Jasmine Becket-Griffith Halloween Coloring BookJasmine Becket-Griffith Halloween Coloring BookJasmine Becket-Griffith Halloween Coloring Book: A Spine-Tingling Fantasy Art Adventure, by Jasmine Becket-Griffith
Blue Angel Publishing, 9780738752549, unpaginated, 2016

One of the many hats I wear has me colouring professionally on comics, so I come to adult colouring books from that angle. I picked up the Halloween Coloring Book with no idea what the art would be like, simply because I love all things gothic. This book came as a surprise in a great many ways.

Creator Jasmine Becket-Griffith is a professional artist, and unusually for a colouring book, the images here have been created by extracting line drawings from her paintings. This means that colourists have the option of seeking out her work online to see how the original looked. As her colour work has a strong and engaging style, this may be helpful inspiration for people.

The cover is entirely indicative of what to expect — it’s cute-goth, and that kind of goth girl shows up in most of the images. There are wolves, pumpkins, spooky trees, vampires; all that sort of thing. Some images offer high levels of twiddly detail; felt tip pens or good coloured pencils will be necessary to get in there. However, based on experimentation, if you just colour over the top of the lines with pencil, they show through, and you can have, for example, a single tone dress in which all the elaborate bits are visible, without having to go mad on the detail. So, for people who want to dig into the intricacy, there’s plenty to do, but if you don’t, it’s not essential. Many of the images have big areas with few lines where you can either colour simply or bring your own creativity into the mix as you prefer.

Physically, this is an excellent book. The paper quality is good, far better than anything I’ve seen elsewhere. This means you get a lot more colour for your effort, especially with pencils. All the images for colouring are placed on the right hand page, so you’re never working with the bumps of previous work in the way, or colour leeching through from other images — that is a huge advantage. On the left hand side there’s a little commentary from the artist about the original art, why she did it, how she did it — it feels a bit like a conversation. On ‘Strangely Lonely’ she says, “I have depicted her with scarlet and raven hair — but I’m sure she would be lovely with whatever color combinations you might favour!” There’s a nice mix of prompt and permission here. You can follow the artist’s lead, or not, it’s all good.

I had a go at two images. “A Pumpkin Gift” with Derwent colouring pencils, and “Strangely Lonely” with oil pastels. Both went onto the paper well. The backgrounds can be coloured naturalistically, or in blocks of colour as you prefer. The foregrounds are more stylised, the figures and faces especially so. There is no way of colouring the goth girls’ faces naturalistically. I started trying with “A Pumpkin Gift” and wished I hadn’t. The eyes are so far apart that any attempt at nose and brow makes the whole thing look weird, and the face effectively has no lower jaw. So, you have to be happy to either leave it uncoloured, or to find a way of applying colour that makes sense. The artist has her own style that can of course be copied, and any doll-like approach would be likely to work.

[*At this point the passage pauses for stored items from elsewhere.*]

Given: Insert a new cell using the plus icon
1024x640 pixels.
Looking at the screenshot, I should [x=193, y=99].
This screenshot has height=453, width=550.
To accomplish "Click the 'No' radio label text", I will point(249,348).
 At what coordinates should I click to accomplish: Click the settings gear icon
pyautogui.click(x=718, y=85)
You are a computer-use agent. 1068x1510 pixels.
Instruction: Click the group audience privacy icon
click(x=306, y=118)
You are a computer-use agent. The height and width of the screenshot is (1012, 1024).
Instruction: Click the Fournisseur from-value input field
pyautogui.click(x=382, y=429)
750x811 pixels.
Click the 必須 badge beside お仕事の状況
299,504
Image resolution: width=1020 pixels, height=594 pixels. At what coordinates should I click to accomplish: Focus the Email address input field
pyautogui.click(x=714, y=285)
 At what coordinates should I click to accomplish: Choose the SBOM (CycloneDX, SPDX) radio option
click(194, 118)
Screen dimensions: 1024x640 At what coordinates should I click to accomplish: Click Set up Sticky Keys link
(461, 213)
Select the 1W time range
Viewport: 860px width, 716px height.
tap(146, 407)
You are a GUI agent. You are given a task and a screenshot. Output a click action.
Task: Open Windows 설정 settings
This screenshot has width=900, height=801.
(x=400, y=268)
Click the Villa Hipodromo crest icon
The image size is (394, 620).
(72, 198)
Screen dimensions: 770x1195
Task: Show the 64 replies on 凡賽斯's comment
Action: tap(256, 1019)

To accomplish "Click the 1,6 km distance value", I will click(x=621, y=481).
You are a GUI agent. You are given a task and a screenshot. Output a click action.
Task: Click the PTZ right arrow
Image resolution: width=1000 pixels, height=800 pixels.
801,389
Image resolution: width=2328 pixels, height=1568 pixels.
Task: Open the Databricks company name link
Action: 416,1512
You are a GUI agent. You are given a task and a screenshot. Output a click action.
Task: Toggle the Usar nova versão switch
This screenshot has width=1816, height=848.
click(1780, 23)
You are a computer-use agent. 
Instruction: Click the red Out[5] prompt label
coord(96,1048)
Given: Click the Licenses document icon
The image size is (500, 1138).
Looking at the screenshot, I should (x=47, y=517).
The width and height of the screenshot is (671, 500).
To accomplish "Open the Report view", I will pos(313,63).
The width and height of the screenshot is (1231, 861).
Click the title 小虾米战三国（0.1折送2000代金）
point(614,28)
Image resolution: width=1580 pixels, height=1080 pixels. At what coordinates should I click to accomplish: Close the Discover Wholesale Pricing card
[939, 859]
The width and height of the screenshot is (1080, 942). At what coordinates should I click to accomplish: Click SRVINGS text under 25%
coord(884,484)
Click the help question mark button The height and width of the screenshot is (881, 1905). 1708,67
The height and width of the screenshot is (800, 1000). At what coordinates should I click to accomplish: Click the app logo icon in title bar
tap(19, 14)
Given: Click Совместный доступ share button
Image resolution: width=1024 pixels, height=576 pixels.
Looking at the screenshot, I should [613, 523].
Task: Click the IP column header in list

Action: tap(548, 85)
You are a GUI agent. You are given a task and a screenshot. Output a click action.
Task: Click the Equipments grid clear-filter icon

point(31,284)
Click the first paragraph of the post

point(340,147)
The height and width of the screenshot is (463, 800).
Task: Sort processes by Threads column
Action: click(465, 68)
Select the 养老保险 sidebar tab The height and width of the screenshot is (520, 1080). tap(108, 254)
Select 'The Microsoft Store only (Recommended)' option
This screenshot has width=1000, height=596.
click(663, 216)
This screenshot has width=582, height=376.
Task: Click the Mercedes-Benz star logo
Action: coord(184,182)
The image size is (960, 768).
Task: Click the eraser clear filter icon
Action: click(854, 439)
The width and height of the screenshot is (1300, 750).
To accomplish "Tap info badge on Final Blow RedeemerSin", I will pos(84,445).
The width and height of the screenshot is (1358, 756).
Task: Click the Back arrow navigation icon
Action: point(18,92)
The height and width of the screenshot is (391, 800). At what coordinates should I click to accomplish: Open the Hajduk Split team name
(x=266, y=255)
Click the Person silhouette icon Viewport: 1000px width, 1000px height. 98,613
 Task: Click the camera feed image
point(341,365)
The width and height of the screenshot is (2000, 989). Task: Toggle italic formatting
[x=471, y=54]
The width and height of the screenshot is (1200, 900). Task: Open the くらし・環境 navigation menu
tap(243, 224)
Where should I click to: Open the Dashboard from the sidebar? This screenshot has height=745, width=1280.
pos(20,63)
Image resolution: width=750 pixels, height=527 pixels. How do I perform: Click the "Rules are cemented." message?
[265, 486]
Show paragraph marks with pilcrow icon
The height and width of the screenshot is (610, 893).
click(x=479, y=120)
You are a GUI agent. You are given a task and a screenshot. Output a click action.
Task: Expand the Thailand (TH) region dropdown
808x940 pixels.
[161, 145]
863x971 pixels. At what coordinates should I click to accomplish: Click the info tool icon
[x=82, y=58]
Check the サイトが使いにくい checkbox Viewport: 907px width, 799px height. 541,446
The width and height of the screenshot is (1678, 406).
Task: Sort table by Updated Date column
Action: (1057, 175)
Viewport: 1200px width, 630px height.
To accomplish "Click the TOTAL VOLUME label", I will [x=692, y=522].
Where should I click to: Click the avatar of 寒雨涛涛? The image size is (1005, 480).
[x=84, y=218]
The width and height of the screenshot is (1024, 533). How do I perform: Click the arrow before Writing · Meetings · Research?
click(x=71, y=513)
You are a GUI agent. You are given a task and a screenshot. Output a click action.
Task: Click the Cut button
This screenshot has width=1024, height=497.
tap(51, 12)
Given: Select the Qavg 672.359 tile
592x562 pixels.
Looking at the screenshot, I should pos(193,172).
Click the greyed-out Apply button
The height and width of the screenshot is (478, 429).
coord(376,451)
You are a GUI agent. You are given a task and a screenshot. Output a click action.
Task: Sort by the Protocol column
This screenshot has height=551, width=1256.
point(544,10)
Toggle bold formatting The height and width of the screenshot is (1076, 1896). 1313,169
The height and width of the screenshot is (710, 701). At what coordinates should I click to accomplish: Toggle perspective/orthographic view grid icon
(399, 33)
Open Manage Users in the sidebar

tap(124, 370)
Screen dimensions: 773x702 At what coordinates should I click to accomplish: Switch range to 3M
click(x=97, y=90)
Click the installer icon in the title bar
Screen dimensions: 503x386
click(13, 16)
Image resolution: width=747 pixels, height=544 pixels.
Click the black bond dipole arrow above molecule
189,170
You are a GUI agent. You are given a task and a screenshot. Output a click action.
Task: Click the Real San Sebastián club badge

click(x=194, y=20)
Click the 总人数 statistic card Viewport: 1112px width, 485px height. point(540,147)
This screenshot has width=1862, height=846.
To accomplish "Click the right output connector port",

It is important to be aware that unlike many colouring book images, these images did not start as colouring-in images. They started as original art, and lines have been taken from that art. As a consequence, you can’t just pick an end and dive in. I made that mistake with “Strangely Lonely” getting into the top of the Celtic cross without realising which bits of it weren’t, in fact, solid. Luckily for me, oil pastels make it possible to colour over the top of a mistake, which I did. Take the time to really look at the image and make sure you know what’s going on before you start — which is a meditative process in its own right. I think it’s best to start by colouring  the backgrounds and leave the foregrounds until last. I found this approach helped me clarify which lines signify what — for example, in the Halloween image working out which bits of trees were connected to each other. So there’s a journey into the image as you make sense of it, which is interesting in its own right. These are images you need to think about to colour them, far more than the kinds of patterns I’ve seen in a lot of books.

On the cover the subtitle calls it “A Spine-Tingling Fantasy Art Adventure.” The Halloween Coloring Book is not spine-tingling. I think for any adult, it wouldn’t even register as creepy. It is suitable for younger colourers, and would be an ideal gift for a witchy teenager. I’d thought, going through it, that it wouldn’t really appeal to chaps, but as my teenage son has made off with it, clearly stating a desire to have a go at colouring in, I appear to be wrong about that!

If you like cute-gothic and want to be stretched a bit in your colouring, The Halloween Coloring Book has a lot to offer.